The measure triples the number of times that was permitted to send money from one phone to another and facilitates transactions for those who use the cell phone balance as a virtual currency. It is not clear if this practice is legal or not, but it spreads every day.
“This is very good,” says Yosvany, a clandestine clothing and footwear seller on the Cienfuegos boulevard. The man laments that the company does not allow an unlimited number of transfers, which according to him, would facilitate his business.
“It’s not the same having to carry CUCs and pesos to make a transfer from cell to cell,” he says.
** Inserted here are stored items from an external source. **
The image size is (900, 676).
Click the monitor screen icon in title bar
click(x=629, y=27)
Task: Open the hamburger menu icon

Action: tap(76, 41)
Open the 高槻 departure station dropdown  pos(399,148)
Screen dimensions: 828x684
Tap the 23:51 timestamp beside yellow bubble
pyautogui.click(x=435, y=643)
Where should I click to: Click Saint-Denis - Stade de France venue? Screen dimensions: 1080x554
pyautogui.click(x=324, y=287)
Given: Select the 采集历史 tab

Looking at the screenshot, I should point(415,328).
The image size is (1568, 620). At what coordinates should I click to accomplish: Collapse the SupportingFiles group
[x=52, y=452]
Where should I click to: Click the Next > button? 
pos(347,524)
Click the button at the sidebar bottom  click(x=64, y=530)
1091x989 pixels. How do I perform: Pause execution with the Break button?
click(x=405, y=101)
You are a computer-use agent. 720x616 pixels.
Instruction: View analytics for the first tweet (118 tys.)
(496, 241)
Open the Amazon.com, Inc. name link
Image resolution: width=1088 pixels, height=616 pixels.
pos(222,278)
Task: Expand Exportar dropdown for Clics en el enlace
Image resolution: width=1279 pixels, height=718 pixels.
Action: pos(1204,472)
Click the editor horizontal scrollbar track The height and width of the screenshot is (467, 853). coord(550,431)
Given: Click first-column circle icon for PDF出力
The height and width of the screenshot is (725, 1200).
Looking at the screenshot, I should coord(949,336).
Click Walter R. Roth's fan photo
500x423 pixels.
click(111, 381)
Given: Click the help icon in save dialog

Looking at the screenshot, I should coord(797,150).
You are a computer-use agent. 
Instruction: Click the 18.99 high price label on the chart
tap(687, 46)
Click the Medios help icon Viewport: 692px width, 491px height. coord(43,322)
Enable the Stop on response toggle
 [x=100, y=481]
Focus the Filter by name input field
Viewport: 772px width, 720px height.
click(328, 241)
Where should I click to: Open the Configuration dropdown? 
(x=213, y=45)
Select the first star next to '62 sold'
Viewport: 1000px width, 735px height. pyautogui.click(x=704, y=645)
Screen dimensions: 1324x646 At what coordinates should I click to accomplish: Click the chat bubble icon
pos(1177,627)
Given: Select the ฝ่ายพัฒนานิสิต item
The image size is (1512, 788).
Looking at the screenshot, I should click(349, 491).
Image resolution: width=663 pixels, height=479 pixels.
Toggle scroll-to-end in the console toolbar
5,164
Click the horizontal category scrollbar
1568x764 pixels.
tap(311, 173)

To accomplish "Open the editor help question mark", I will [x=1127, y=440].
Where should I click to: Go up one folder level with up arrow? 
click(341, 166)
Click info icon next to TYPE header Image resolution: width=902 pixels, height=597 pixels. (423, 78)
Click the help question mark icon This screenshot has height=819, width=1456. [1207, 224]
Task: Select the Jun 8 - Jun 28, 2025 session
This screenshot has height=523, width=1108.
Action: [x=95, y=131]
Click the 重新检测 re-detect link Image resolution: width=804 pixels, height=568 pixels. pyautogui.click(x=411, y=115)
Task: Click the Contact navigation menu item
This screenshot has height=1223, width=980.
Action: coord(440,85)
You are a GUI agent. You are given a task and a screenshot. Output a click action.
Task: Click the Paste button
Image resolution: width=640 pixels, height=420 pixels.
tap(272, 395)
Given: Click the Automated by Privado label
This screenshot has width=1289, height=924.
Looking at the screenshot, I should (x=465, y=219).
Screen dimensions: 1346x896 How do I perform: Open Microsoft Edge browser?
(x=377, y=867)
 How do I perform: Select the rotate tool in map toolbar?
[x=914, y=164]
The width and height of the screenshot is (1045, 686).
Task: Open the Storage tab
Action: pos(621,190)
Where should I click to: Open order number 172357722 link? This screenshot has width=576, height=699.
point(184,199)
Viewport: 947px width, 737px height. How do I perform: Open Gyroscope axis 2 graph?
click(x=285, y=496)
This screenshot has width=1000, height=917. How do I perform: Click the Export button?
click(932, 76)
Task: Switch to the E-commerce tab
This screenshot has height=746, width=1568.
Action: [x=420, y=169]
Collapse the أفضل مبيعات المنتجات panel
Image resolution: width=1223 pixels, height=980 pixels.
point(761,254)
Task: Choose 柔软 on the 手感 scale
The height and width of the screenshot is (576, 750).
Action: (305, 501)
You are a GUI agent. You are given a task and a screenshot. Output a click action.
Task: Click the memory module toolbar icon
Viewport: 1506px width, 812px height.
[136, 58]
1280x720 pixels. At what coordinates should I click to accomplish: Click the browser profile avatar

The fear of a sudden and announced monetary unification, the poor quality of the bills as well as the presence of fake bills or simply the convenience of carrying out transactions without the need to count cash means that many Cubans prefer to use the phone balance transfers as their payment currency.
“For me this is marvelous. My son reloads my phone every month from abroad and I pass some of the money to each of my relatives,” Angelina Verdecia, resident of Gloria street, told this newspaper by phone. The woman, 68 years old, says that she does not understand much about technology, but her grandson uses the cell phone “even to pay the courier who runs errands for the bodega.”
Verdecia, however, laments that the transfers that she makes through her phone do not count for extending mobile lines’ annual contract. In Cuba, one must add a balance before the year ends so that the line does not expire. If the line owner does not, he loses the 40 dollars he paid for it.
The balance transfer is a service that Etesca implemented for prepaid customers (most cell phone users on the Island) in 2015, with a cost of 30 cents CUC for each transfer. After this Friday the service will have a cost of 20 cents CUC (about five pesos in the CUP national currency).
In order to transfer balances from one cell to another one enters the access code *234# and follows the system instructions. From once cent CUC up to 2,999 CUC can be sent. “Within the company many of us are aware that there is a group of unscrupulous people who improperly use this service that Etecsa provides,” says an Etesca director from Santa Clara; he prefers not to reveal his identity because he is not authorized to speak with independent media. The telephone company manager is referring to the use of the cell balance as money to pay for products or services or carry out commercial transfers. “Those citizens should know that they could be committing a crime, and the company could cancel the contracts of those phone line owners who are involved,” he added.